**another catching up***
When 2009 came in, I had good intention. I meant to get into better shape by exercising 3x’s a week. I meant to eat better, healthy habits and all. I meant to be a better person, kinder, more understanding, more patience with husband and kids. More understanding of my employer and all the chaos that often occurs there. I meant to be a better daughter, spend more time with my parents, time is precious and I wanted to be there. I meant to be a better sister, calling more often, checking up on my sister’s lives, their families, being one to really listen. I meant to be more involved with my nieces’’ and their babies, so nice to have one close to home. I meant to pray more often, give more of my time, really try to be better.

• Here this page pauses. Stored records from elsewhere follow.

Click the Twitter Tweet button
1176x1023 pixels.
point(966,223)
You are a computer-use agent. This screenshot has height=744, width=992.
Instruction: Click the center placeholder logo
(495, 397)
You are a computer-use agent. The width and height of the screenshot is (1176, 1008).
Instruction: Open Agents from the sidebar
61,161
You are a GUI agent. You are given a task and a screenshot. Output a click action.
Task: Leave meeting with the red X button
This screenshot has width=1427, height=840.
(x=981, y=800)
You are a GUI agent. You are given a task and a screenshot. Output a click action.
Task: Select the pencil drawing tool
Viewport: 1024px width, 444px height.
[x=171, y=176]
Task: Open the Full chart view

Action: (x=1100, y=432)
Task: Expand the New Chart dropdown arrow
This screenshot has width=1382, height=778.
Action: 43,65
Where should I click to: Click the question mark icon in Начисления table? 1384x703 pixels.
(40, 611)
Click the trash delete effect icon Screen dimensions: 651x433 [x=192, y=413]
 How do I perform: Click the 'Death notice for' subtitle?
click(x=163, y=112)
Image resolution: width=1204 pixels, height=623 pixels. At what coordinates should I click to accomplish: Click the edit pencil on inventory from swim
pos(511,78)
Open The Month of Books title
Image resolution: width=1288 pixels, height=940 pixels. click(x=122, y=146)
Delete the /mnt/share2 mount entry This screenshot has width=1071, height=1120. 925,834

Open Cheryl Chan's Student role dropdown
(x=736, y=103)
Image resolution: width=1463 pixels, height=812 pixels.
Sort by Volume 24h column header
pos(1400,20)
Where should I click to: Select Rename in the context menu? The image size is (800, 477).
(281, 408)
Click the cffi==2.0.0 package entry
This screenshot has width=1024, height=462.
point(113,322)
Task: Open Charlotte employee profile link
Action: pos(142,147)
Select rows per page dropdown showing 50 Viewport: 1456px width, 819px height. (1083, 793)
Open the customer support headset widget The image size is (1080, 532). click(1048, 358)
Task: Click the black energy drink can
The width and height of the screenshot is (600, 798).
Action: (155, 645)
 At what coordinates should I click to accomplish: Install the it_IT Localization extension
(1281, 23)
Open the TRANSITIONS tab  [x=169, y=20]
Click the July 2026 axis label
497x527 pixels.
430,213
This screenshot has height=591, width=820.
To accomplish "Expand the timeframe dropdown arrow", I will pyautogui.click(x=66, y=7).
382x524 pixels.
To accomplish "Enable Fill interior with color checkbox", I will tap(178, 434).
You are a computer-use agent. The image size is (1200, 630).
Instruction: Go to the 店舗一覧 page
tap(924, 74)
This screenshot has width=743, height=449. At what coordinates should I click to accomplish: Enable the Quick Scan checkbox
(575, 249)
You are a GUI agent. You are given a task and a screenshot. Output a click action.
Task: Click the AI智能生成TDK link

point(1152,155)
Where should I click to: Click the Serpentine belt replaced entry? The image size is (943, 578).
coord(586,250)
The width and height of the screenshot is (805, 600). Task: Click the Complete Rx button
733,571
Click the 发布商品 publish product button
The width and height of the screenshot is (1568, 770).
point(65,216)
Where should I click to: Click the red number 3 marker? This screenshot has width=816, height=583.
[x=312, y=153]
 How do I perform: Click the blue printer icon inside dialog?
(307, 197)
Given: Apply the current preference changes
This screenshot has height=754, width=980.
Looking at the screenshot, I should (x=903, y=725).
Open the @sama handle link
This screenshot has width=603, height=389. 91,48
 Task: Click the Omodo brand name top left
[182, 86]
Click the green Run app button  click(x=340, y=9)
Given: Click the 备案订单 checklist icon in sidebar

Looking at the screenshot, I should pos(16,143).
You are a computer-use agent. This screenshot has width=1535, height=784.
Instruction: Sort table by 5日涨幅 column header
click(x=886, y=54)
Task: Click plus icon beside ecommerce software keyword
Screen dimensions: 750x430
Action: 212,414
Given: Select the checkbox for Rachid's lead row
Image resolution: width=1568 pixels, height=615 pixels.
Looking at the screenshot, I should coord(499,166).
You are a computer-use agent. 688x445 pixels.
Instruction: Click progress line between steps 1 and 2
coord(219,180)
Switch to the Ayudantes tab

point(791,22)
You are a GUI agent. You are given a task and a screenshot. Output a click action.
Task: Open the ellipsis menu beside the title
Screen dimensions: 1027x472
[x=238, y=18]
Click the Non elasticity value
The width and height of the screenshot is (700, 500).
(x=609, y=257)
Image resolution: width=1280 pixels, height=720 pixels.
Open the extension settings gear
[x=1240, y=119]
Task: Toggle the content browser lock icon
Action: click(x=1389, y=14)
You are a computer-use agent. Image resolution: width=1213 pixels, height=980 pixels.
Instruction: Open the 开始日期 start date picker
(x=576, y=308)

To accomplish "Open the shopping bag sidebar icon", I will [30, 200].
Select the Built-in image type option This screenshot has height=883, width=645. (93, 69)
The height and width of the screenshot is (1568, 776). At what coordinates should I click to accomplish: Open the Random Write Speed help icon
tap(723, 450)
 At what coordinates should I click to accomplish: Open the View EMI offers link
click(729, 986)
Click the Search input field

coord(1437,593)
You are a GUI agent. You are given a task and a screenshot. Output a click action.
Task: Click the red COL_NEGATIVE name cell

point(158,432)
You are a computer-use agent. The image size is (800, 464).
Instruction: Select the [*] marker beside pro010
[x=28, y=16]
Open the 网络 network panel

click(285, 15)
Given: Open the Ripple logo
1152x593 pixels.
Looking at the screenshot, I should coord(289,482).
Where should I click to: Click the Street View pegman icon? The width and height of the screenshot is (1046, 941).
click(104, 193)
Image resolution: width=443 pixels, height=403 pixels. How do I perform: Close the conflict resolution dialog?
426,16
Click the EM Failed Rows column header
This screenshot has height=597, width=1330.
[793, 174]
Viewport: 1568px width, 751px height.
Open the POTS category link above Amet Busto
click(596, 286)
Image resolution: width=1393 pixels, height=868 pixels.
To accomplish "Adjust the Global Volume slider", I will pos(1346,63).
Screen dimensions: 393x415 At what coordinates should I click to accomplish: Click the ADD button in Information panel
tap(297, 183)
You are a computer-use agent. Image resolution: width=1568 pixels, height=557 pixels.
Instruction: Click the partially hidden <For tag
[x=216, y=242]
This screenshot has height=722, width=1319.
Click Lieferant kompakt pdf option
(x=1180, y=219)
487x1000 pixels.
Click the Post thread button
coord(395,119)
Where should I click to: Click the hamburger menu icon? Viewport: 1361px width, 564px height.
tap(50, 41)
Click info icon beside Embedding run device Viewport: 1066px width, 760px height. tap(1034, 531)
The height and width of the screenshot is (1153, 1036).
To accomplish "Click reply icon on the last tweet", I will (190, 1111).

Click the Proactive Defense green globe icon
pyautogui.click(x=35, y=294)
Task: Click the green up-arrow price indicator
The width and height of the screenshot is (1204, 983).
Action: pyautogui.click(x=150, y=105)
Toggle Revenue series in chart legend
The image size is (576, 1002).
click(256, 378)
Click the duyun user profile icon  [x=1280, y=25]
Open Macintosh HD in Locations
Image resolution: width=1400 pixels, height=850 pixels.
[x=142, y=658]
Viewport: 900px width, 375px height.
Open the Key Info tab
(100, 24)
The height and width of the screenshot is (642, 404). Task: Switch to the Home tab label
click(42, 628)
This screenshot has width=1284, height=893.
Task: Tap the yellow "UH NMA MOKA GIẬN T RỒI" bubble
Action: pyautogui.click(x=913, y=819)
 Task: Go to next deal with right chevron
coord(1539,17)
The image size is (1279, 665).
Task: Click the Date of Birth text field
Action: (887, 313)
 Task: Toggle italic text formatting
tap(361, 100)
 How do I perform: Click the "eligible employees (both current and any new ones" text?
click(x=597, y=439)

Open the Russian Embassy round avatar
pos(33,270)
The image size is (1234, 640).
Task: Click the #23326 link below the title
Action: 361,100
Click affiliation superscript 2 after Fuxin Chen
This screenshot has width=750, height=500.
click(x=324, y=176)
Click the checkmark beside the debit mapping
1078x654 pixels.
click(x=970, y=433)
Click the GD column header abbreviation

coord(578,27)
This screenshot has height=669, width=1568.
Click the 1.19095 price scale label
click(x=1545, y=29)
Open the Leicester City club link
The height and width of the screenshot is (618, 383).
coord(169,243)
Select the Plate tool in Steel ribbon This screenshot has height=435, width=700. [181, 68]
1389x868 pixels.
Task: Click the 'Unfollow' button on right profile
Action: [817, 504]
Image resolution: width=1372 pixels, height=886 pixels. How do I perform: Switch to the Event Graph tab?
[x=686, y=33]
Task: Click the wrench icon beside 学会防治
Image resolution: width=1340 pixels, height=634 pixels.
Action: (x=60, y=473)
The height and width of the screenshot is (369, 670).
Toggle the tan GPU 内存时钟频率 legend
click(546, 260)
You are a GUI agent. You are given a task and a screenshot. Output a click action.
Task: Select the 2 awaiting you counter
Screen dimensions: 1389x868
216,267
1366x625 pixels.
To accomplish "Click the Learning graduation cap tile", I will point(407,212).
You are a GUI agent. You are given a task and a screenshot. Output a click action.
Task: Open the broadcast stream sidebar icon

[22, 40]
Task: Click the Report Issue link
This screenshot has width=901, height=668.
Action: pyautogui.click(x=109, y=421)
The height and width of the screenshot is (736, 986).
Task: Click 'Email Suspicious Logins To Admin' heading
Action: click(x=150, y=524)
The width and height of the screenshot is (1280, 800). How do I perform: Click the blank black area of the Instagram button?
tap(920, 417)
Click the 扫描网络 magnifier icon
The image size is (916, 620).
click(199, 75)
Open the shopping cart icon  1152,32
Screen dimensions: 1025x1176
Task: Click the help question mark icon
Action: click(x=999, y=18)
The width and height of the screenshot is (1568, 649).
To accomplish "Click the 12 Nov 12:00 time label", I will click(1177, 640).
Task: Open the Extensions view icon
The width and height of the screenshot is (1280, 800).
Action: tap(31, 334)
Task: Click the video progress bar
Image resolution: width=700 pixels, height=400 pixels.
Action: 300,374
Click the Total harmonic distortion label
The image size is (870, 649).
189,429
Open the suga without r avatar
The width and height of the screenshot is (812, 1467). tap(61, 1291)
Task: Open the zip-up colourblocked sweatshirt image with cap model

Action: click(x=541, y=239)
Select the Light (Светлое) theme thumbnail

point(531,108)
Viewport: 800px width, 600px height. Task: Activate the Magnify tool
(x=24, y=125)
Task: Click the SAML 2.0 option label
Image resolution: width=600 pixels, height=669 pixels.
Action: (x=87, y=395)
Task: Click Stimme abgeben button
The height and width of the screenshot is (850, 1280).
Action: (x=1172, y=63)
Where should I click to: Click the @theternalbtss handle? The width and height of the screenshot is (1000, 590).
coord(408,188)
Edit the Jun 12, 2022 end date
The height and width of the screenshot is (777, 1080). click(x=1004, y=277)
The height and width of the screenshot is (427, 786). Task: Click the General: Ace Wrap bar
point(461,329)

Now 2009 is over and 2010 is starting fierce and fast. So I again I will try, try to do what really should be done. I will exercise more often, easy to do since I have not done any in oh so long, right? I will eat better, remembering my fruits and vegetables, plenty of water, balancing it all for a better me. I will be better than I was last year because I truly want to be. I might need some reminding, remind me to be kinder, more understanding, and more patient. I promise I will listen. I will be a better employee for a boss who at times is way out there. I will work harder at working better with her instead of against her. I will be a better daughter too. I will come visit, I really do like hanging out with them. I will be a better sister; I will call more often (texting works too right?). I want to know what is going on in their kids’ worlds, all about volleyball and soccer and basketball. I want to know how they are doing in school, what they are good at there.
I will give of my time to those who need it. It is just what should be done. To be able to do all of this I will pray and pray more often. I will pray for all of us as we rush ahead into yet another year. One where we will always be family, together as one. In addition, no matter where 2010 takes each of us, I know that this year will be a precious one for all of us because we have each other.